Aufgaben:
A - Beantworte anhand des Sitzungsprotokolls die folgenden Fragen.
(i) Wer hatte die Sitzungsleitung inne?
(ii) Wer wurde zu Punkt 5 der Sitzung hinzugezogen?
(iii) Aus welchem Land sollen Lotte Templer und Sohn und Walter Schulz zurückkehren?
B - Ändere im Sitzungsprotokoll den Abschnitt, der bei den Worten „Sitzungsleitung: Grotewohl“ beginnt und nach „Anwendung zu bringen.“ endet, indem du „Großbauern“ durch „Mittelbauern“ ersetzt, und gib ihn vollständig wieder.

Dokumentauszug:
Protokoll Nr. 37/53 der Sitzung des Politbüros des Zentralkomitees am 20. Juni 1953


Tagesordnung:
  1. Direktive für die Bezirke über die Behandlung von rückkehrenden Großbauern, Lehrern und Schülern der Oberschulen
  2. Änderung des Beschlusses vom 16. Juni 1953 über die Organisierung eines Stabes für die gesamten Polizeikräfte in Großberlin und der gesamten DDR
  3. Bestätigung der Materialien der Konferenz zur Vorbereitung der Ernte und der Materialien zur Durchführung des Beschlusses des Politbüros des ZK vom 9. Juni 1953
  4. Kreditgewährung für Klein-, Mittel- und Großbauern und Plan zur Anleitung und Hilfe für die wirtschaftliche Festigung der landwirtschaftlichen Produktionsgenossenschaften
  5. Aburteilung der bei den Ausschreitungen Verhafteten
  6. Kuraufenthalt der Genossin Martha Fischer
  7. Kuraufenthalt für den Genossen Kurt Wach und Frau
  8. Kuraufenthalt für die Genossin Hanna Wolf
  9. Kuraufenthalt für den Genossen Bernhard Quandt und Frau
  10. Antrag auf Rückkehr der Genossin Lotte Templer und Sohn und Walter Schulz aus der Sowjetunion
  11. Einsatz des Genossen Weinberger
Anwesende Mitglieder:
Grotewohl, Ulbricht, Ebert, Zaisser

Anwesende Kandidaten:
Jendretzky

Zur Sitzung hinzugezogen:
Zu Punkt 3 und 4: Jutta Joos, Kollege Scholz
Zu Punkt 5: Plenikowski

Sitzungsleitung: Grotewohl
Protokollführung: Ebert

Behandelt:
1. Direktive für die Bezirke über die Behandlung von rückkehrenden Großbauern, Lehrern und Schüler der Oberschulen

Beschlossen:
An die Bezirke ist folgende Information zu geben: "Aus verschiedenen Orten wird berichtet, daß Großbauern, Schieber und solche Lehrer und Oberschüler, die auf Grund des Beschlusses vom 9. Juni 1953 wieder an die Schulen zugelassen wurden, glauben, nunmehr freie Hand für staatsfeindliche Tätigkeit zu haben. Obwohl die frühere Politik des Druckes weder von der Partei noch von den staatlichen Organen weitergeführt werden darf, so sind doch gegen die feindlichen Elemente, die staatsfeindliche Handlungen begehen und gegen die Regierung der DDR auftreten, die Gesetze zur Anwendung zu bringen.

Bereitgestellte Angaben:
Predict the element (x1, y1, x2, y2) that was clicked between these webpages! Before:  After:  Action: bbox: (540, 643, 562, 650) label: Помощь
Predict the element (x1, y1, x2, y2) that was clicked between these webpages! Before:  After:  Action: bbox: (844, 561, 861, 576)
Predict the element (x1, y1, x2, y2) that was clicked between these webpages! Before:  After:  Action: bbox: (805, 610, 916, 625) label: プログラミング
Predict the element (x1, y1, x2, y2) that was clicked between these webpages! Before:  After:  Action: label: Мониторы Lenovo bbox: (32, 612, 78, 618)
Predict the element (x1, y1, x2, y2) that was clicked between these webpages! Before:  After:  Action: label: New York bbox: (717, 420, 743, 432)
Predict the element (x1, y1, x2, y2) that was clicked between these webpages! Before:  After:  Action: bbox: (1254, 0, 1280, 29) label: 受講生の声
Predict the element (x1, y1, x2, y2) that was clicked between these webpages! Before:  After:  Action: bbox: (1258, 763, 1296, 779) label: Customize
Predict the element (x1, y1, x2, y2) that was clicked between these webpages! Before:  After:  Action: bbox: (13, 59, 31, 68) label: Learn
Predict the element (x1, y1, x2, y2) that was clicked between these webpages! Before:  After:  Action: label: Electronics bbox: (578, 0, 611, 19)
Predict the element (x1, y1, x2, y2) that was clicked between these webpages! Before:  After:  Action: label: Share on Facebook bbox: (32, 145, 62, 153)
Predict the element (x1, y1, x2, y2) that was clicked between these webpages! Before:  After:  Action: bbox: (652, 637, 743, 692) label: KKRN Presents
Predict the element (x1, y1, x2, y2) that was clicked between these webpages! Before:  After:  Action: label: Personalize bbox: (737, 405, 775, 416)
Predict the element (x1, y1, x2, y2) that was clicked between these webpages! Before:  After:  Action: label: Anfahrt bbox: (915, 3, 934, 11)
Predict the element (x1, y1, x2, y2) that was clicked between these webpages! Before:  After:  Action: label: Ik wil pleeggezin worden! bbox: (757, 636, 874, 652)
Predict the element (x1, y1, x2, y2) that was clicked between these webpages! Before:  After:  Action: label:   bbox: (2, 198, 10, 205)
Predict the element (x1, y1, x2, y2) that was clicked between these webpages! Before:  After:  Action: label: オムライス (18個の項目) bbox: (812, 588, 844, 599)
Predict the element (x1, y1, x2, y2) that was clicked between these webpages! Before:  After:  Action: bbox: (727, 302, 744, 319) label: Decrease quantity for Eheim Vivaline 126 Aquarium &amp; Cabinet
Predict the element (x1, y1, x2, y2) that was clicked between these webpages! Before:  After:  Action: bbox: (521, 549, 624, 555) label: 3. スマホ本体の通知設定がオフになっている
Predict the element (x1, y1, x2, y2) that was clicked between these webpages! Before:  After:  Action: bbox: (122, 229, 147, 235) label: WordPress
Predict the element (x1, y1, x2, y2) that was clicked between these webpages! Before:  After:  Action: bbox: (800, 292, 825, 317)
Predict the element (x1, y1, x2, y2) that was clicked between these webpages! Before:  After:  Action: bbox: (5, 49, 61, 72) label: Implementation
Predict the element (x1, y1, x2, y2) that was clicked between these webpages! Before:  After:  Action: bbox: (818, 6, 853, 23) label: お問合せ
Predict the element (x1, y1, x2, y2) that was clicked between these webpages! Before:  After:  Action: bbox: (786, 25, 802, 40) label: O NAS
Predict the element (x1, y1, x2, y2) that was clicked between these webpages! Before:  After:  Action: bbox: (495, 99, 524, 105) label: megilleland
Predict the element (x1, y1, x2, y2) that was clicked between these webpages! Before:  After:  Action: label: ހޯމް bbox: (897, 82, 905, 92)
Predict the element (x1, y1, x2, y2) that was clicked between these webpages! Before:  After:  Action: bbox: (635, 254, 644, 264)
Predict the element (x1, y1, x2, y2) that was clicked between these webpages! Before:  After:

Richtige Lösungen:
A -
(i) Grotewohl
(ii) Plenikowski
(iii) Aus der Sowjetunion

B -
Sitzungsleitung: Grotewohl
Protokollführung: Ebert

Behandelt:
1. Direktive für die Bezirke über die Behandlung von rückkehrenden Mittelbauern, Lehrern und Schüler der Oberschulen

Beschlossen:
An die Bezirke ist folgende Information zu geben: "Aus verschiedenen Orten wird berichtet, daß Mittelbauern, Schieber und solche Lehrer und Oberschüler, die auf Grund des Beschlusses vom 9. Juni 1953 wieder an die Schulen zugelassen wurden, glauben, nunmehr freie Hand für staatsfeindliche Tätigkeit zu haben. Obwohl die frühere Politik des Druckes weder von der Partei noch von den staatlichen Organen weitergeführt werden darf, so sind doch gegen die feindlichen Elemente, die staatsfeindliche Handlungen begehen und gegen die Regierung der DDR auftreten, die Gesetze zur Anwendung zu bringen.